Les discours produits par l’administration abondent : on y célèbre l’écoute, l’attention portée aux agents, la volonté d’accompagnement. Dans les faits, la politique ministérielle de santé et sécurité au travail n’est plus qu’un habillage procédural. On empile les indicateurs, on multiplie les bilans, mais sans jamais interroger ce qui fait réellement souffrance. Le travail réel, avec ses tensions et ses contradictions, est évacué. Les effets délétères de l’organisation du travail sur la santé ne sont plus questionnés. Tout est renvoyé à la personne, suspectée d’être trop fragile ou mal adaptée. Le conflit n’est plus dans le travail, il est placé dans l’individu. Et ce déplacement n’a rien d’anodin : il invisibilise les causes pour mieux neutraliser les responsabilités. Il est toujours plus commode de faire peser la responsabilité sur l’agent, de l’accuser de ses limites, plutôt que de reconnaître les manquements structurels de l’administration. Cette inversion dissimule l’essentiel : la souffrance ne naît pas d’un défaut individuel, mais de ce qu’on fait subir au travail.
L’administration, prise dans une loyauté verticale envers les gouvernements successifs, assume un double discours : elle prône la bienveillance tout en déployant les politiques d’austérité qui désorganisent les services et épuisent les agents.

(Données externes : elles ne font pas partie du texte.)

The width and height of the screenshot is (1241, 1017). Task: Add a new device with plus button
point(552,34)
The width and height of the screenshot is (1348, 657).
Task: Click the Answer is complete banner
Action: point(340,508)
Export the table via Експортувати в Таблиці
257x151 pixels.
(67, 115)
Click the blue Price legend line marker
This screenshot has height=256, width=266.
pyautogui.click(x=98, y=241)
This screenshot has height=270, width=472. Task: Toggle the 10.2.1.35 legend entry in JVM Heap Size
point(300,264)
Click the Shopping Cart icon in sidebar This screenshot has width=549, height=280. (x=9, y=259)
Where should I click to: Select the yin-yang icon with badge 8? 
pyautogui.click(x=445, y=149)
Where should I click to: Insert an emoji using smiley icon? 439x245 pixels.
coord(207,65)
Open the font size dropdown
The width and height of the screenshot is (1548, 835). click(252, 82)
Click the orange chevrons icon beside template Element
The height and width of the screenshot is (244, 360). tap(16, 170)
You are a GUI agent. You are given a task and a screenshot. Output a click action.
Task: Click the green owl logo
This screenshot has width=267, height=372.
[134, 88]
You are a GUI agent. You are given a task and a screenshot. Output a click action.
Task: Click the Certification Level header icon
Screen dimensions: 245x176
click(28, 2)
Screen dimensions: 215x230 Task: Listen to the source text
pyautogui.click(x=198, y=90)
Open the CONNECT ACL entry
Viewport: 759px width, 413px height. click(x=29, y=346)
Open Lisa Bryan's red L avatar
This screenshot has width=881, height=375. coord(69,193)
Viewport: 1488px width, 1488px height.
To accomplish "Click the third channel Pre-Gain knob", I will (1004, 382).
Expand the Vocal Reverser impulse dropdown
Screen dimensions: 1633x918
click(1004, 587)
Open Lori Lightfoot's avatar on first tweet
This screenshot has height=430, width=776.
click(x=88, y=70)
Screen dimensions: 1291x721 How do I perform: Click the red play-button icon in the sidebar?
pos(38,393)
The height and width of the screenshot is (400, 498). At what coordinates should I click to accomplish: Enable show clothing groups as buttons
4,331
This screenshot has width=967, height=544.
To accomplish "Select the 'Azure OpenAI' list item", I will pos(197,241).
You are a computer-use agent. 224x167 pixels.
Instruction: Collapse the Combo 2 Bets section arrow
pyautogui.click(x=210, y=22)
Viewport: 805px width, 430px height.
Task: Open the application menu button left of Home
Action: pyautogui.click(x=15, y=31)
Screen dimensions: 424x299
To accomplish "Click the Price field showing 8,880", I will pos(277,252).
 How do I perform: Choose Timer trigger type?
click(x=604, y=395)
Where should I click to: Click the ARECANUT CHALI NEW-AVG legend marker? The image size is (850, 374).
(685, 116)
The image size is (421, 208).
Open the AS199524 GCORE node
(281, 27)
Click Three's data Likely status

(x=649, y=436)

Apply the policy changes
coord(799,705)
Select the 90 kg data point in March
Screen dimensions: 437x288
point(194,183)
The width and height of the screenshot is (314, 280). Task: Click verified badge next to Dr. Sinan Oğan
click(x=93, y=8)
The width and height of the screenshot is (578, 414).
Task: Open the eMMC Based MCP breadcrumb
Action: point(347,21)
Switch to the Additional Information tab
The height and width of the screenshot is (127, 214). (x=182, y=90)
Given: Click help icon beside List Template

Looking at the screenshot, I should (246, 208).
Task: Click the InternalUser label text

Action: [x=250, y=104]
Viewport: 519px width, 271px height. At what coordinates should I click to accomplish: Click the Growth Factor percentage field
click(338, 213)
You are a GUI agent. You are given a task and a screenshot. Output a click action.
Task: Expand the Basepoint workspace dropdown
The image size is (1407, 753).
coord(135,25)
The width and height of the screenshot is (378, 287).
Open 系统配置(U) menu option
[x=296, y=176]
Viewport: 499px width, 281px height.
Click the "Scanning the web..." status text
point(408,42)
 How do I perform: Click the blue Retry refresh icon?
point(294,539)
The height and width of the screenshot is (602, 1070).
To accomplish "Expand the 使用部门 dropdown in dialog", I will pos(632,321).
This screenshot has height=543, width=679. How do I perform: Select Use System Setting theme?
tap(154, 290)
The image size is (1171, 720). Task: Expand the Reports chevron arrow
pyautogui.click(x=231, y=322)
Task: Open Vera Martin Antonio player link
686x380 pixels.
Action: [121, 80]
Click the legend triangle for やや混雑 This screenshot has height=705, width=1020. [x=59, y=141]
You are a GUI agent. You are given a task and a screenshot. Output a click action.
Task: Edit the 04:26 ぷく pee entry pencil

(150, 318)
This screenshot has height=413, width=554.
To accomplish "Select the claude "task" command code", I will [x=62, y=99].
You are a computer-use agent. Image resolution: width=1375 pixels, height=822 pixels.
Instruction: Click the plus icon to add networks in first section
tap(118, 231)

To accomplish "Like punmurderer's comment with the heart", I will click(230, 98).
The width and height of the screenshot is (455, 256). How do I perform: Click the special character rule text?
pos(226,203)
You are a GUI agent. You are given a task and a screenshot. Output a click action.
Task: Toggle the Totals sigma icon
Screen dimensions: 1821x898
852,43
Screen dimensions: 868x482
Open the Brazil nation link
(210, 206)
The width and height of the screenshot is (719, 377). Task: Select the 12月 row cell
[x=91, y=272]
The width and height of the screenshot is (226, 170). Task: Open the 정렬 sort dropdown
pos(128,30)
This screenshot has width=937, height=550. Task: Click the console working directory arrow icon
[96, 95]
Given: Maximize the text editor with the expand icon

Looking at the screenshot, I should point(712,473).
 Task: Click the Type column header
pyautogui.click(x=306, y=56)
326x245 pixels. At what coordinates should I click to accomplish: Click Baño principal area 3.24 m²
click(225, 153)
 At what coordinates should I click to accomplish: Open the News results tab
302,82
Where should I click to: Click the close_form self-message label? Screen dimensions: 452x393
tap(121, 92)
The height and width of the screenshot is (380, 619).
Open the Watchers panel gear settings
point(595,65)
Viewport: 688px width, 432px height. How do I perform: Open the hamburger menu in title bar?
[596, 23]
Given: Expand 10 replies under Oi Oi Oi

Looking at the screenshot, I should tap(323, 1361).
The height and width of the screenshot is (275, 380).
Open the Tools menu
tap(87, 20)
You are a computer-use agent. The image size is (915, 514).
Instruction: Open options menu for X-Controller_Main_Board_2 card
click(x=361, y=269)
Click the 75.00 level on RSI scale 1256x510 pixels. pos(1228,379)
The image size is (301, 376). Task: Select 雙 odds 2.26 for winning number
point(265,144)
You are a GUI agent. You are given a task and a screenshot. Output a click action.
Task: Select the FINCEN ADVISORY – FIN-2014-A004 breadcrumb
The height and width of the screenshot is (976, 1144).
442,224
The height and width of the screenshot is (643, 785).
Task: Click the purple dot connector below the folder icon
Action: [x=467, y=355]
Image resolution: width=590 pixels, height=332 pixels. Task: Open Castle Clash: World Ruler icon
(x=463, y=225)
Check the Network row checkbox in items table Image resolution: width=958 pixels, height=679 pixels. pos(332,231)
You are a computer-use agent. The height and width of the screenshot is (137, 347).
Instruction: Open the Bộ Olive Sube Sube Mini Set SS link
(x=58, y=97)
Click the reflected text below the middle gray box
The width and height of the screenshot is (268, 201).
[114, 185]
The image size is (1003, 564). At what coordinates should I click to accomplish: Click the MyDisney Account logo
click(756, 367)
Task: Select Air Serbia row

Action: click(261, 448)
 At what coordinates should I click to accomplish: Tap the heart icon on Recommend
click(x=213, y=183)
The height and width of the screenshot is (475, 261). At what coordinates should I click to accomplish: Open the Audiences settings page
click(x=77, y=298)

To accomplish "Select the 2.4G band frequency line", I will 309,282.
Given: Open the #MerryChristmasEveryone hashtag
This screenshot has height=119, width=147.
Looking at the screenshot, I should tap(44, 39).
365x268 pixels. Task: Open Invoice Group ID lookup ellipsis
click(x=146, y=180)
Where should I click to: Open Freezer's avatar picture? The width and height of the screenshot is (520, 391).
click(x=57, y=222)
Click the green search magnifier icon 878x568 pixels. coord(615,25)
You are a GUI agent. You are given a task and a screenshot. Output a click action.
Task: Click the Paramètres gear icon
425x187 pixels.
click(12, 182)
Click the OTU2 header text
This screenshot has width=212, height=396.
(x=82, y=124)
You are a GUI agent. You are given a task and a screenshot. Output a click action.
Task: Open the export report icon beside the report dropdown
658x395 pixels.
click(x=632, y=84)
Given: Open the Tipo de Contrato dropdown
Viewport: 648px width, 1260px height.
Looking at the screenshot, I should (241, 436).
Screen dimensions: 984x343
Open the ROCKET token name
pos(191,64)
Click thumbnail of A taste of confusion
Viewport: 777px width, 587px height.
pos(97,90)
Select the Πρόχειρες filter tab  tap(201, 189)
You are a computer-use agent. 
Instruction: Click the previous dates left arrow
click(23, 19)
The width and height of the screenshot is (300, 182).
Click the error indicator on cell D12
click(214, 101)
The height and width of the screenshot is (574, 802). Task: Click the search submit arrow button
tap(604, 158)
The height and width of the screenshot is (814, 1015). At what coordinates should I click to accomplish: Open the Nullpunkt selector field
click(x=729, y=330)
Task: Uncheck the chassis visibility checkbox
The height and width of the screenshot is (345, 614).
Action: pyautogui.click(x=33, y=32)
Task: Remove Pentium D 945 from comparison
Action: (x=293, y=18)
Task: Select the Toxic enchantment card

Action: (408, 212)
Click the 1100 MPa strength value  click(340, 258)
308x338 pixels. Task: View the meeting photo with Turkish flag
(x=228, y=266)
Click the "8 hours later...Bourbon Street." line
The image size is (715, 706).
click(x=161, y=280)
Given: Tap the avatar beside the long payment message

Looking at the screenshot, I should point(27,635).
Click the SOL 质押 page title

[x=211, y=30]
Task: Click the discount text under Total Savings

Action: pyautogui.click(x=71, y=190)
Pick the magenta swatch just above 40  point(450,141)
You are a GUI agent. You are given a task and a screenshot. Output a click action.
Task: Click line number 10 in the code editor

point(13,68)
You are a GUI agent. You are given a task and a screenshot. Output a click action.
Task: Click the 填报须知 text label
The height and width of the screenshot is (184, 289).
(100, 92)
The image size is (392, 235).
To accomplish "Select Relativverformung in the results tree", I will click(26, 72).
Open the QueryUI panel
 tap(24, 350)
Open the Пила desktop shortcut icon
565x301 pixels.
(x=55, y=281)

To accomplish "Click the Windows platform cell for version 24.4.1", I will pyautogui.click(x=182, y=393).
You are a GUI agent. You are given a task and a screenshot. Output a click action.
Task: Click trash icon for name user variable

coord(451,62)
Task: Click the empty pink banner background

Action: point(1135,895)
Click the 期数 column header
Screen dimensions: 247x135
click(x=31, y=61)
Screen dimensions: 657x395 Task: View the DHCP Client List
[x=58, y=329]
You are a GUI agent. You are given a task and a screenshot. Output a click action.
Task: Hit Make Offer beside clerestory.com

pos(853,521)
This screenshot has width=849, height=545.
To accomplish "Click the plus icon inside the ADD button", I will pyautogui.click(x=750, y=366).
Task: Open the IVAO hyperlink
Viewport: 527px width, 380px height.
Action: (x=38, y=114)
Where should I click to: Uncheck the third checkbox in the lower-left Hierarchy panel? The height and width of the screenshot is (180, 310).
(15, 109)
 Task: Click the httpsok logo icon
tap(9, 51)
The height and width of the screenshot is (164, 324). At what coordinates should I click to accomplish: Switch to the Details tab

Aux encadrants, on demande à la fois de préserver la santé des collègues et de mettre en œuvre les réformes qui la détruisent. Ces contradictions ajoutent une perte de sens au travail à des conditions de travail qui ne cessent de se dégrader. C’est ainsi qu’on scie la branche sur laquelle on est assis. Et, au fond, permettez-nous une pensée compatissante : il ne doit pas être facile, chaque matin, de se regarder dans la glace en portant, au nom de l’État, des politiques que l’on sait toxiques pour celles et ceux qu’on prétend protéger. Même avec la meilleure volonté, comment prétendre bâtir une politique de santé au travail en refusant d’assumer les responsabilités structurelles de l’employeur ? Pris dans une suite de décisions qui disloquent les collectifs et épuisent les agents, l’administration n’a trouvé d’autre parade que de renvoyer chacun à ses propres ressources. À l’agent de prévenir, de compenser, de s’ajuster. Cette logique culmine aujourd’hui dans un discours hygiéniste, où la santé devient affaire individuelle : si l’on souffre, c’est qu’on ne mange pas bien, qu’on ne médite pas assez, qu’on ne gère pas son stress. L’administration relaie cette image de l’individu idéal — autonome, performant, équilibré — censé affronter sans faillir des conditions de travail qu’elle refuse de transformer. Cette injonction à la maîtrise de soi masque en réalité un abandon : celui de toute responsabilité collective face à un cadre de travail devenu pathogène.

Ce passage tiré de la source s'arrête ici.